AsyncAPI Term | WebSocket Term | From Server Perspective | From User Perspective |
---|---|---|---|
Publish | Send | The server receives the message | The user publishes/sends the message to the server |
Subscribe | Receive | The server publishes the message | The user subscribes/receives the message from the server |
It’s most useful to think of publish
and subscribe
from user’s perspective. You can read Demystifying the Semantics of Publish and
Subscribe for more
details.
Tools
These are some of the useful tools for AsyncAPI:
- AsyncStudio: Browser based tool to author and visualize and validate AsyncAPI files.
- AsyncAPI CLI: CLI based tool to work with AsyncAPI files.
- AsyncAPI Generator: A number of code generators for various languages and frameworks.

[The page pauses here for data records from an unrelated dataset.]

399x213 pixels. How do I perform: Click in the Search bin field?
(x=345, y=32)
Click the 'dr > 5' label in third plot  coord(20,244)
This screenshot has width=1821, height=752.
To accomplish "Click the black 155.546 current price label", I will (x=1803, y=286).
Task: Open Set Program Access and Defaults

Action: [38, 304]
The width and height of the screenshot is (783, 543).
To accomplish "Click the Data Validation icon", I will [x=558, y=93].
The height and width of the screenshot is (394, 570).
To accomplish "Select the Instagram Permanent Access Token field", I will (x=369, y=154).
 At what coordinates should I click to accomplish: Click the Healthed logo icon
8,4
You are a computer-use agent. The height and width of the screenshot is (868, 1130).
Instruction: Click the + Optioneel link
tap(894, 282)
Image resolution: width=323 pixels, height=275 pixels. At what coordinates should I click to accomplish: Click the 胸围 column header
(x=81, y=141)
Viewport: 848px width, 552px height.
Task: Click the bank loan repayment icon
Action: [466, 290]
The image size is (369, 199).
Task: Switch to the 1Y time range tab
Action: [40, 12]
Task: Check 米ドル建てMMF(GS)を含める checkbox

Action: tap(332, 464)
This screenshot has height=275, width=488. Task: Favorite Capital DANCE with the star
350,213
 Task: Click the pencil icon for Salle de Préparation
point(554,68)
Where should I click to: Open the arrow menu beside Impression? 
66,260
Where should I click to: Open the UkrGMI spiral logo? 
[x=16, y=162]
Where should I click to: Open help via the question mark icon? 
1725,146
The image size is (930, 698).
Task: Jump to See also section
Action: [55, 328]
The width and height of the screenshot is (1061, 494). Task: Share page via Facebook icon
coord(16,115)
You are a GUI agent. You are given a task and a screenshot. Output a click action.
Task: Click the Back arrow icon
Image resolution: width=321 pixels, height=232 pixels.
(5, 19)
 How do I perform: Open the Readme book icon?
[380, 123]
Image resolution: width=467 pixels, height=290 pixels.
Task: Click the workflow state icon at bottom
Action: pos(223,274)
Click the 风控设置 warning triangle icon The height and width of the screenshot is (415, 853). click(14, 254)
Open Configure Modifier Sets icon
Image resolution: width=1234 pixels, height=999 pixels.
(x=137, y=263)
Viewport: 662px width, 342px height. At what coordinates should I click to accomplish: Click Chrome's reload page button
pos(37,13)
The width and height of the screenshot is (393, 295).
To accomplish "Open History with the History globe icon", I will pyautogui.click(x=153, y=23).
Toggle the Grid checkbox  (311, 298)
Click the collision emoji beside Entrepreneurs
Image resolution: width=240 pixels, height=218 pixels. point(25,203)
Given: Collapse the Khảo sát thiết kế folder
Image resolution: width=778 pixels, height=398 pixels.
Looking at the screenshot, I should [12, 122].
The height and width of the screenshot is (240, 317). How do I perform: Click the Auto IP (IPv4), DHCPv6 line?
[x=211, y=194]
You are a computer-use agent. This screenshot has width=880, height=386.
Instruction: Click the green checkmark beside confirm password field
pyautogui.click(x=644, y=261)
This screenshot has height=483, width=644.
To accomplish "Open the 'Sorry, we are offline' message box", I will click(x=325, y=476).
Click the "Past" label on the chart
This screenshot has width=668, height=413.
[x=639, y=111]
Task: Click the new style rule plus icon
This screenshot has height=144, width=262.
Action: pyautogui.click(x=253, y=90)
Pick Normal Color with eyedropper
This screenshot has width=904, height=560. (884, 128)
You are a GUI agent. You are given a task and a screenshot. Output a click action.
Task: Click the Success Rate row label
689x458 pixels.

AsyncStudio is especially useful tool to author, visualize and validate AsyncAPI files. Here’s the previous sample visualized in AsyncStudio:
Samples
AsyncAPI has some basic samples in spec/examples folder.
More samples in my asyncapi-basics repo:
- hello-asyncapi - HelloWorld samples for AsyncAPI.
- quickstart - Shows how to generate an AsyncAPI spec, validate it and generate code from it using AsyncAPI tools.
- account-email-services - Show how to author an AsyncAPI spec for a simple 2 microservices architecture.
- account-service-cloudevent - Shows AsyncAPI specs for a service that accepts CloudEvents in binary and structured formats.
- google-pubsub - Shows AsyncAPI spec for Google Cloud Pub/Sub.
References
These are some references that you might find useful:
- AsyncAPI Basics
- AsyncAPI home
- AsyncAPI GitHub
- AsyncAPI Spec
- AsyncAPI Spec Examples
- Demystifying the Semantics of Publish and Subscribe
- Understanding AsyncAPIs with a Practical Example
- Simulating CloudEvents with AsyncAPI and Microcks
This wraps up our initial discussion of AsyncAPI. In future blog posts, I’ll look into some of the samples in more detail and show you what AsyncAPI can do for your EDA applications.